** Start DOCUMENT **

Also, look at the power on hours in the smart attributes. Some NAS drives can last 5-7 years, but it's not a guarantee. Cheaper drives generally have a shorter lifetime (though not always). I believe WD Blue is on the cheaper side.
Have had the same problem. I have KNOWN GOOD drives that would have a failing SATA link, causing unaligned write errors. The problem was very noticeable when the drives were put in a ZFS pool. Non-ZFS write loads didn't seem to kill the link, weirdly. Using the built-in sata controller on both my B450 motherboards caused the same errors.
None of the fixes in this thread worked, not even the link power management settings. Maybe for Samsung drives there are fixes, but this seems to be its own issue
FIX: Use a 3rd party HBA. I threw them on an LSI 9211 and it has been rock solid for weeks, not even a hiccup. Or, use a non-AMD controller. Far too many issues already, and now this.
Motherboards: Gigabyte B450 AORUS M, MSI B450M PRO-M2 Drives: HGST HUS724040ALA640 4TB, Seagate Exos X20 18TB (ST18000NM003D-3DL103)

** End DOCUMENT **
** Start SUPPLIED DATA **

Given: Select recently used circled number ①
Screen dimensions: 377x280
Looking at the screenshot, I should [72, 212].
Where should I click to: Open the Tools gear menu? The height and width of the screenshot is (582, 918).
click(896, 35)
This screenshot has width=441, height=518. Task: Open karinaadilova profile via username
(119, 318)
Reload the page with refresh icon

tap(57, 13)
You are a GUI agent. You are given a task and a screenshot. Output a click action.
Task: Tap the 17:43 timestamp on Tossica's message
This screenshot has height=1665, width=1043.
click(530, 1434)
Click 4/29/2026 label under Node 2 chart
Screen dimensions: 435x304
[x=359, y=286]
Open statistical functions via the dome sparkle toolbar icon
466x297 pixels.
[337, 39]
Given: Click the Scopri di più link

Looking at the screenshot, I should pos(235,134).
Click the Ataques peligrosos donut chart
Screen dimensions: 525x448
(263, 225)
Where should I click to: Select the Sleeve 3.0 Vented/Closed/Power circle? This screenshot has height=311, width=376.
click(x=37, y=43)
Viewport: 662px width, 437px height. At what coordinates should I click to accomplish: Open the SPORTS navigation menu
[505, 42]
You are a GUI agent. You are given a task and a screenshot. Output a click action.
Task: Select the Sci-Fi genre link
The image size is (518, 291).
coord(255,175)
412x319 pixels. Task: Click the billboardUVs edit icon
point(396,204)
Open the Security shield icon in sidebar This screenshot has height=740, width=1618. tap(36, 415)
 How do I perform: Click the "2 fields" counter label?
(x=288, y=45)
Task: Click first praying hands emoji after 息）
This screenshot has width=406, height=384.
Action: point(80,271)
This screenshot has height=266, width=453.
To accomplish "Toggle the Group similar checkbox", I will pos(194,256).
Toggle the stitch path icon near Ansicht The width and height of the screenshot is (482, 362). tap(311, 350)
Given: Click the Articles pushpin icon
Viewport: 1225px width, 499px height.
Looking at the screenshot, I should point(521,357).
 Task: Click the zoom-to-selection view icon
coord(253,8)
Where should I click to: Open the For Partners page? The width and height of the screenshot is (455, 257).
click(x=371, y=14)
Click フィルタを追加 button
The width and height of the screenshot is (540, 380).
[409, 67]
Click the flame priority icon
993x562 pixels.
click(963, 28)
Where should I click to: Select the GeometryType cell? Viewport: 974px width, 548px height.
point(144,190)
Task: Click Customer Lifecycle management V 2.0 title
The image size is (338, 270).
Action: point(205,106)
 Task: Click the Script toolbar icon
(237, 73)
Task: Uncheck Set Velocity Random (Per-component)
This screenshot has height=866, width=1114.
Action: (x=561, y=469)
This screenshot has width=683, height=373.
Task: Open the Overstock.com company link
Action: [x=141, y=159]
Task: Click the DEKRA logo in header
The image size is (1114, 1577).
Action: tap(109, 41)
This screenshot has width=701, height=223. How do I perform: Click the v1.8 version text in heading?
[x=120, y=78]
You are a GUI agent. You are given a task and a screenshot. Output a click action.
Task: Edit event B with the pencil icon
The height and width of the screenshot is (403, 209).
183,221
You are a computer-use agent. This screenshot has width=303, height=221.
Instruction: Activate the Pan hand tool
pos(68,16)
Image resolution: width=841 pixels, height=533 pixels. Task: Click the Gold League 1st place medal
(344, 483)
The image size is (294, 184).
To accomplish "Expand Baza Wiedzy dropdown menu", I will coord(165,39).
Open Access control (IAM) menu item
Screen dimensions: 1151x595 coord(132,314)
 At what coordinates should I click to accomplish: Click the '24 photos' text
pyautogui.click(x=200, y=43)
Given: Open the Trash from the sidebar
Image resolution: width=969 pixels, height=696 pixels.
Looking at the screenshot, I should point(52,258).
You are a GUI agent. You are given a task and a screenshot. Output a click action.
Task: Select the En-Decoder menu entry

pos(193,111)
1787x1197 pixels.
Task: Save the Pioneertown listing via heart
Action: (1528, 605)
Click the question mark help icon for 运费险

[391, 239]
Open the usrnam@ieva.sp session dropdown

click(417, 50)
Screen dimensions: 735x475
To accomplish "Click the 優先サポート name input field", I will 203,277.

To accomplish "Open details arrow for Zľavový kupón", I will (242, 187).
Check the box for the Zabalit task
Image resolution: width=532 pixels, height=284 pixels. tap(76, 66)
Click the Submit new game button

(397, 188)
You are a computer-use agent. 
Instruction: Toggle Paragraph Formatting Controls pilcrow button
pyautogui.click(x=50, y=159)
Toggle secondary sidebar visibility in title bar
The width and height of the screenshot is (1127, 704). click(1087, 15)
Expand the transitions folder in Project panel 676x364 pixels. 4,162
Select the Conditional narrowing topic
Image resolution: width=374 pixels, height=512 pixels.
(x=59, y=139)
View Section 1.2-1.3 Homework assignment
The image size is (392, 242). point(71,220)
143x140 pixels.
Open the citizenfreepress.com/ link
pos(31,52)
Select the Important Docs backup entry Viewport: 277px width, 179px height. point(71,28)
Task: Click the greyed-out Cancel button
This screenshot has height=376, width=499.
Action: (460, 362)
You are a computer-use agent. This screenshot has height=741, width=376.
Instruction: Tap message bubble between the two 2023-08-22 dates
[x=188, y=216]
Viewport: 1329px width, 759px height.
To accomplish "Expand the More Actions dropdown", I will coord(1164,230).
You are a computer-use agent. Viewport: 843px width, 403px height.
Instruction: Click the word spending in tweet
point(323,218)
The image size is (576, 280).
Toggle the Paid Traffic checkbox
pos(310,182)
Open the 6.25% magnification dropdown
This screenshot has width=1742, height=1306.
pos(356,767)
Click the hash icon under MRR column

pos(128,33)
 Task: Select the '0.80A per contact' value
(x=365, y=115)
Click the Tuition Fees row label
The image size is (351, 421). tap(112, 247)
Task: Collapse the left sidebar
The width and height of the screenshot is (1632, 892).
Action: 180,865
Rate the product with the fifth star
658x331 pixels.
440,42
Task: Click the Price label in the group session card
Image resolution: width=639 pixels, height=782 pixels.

** End SUPPLIED DATA **

SHORT EXERCISE 1
Reproduce part of the forum thread, beginning at the words "None of the" and stopping after "X20 18TB (ST18000NM003D-3DL103)".
SHORT EXERCISE 2
Do these statements agree with the forum thread? For each, answer yes or no and quote the words of the thread that decide it: (a) The LSI 9211 has run without problems for weeks. (b) Changing the link power management settings fixed the errors. (c) Non-ZFS write loads also caused the link to fail.

TASK ANSWER 1
None of the fixes in this thread worked, not even the link power management settings. Maybe for Samsung drives there are fixes, but this seems to be its own issue
FIX: Use a 3rd party HBA. I threw them on an LSI 9211 and it has been rock solid for weeks, not even a hiccup. Or, use a non-AMD controller. Far too many issues already, and now this.
Motherboards: Gigabyte B450 AORUS M, MSI B450M PRO-M2 Drives: HGST HUS724040ALA640 4TB, Seagate Exos X20 18TB (ST18000NM003D-3DL103)

TASK ANSWER 2
(a) Yes: "it has been rock solid for weeks, not even a hiccup"
(b) No: "None of the fixes in this thread worked, not even the link power management settings"
(c) No: "Non-ZFS write loads didn't seem to kill the link, weirdly"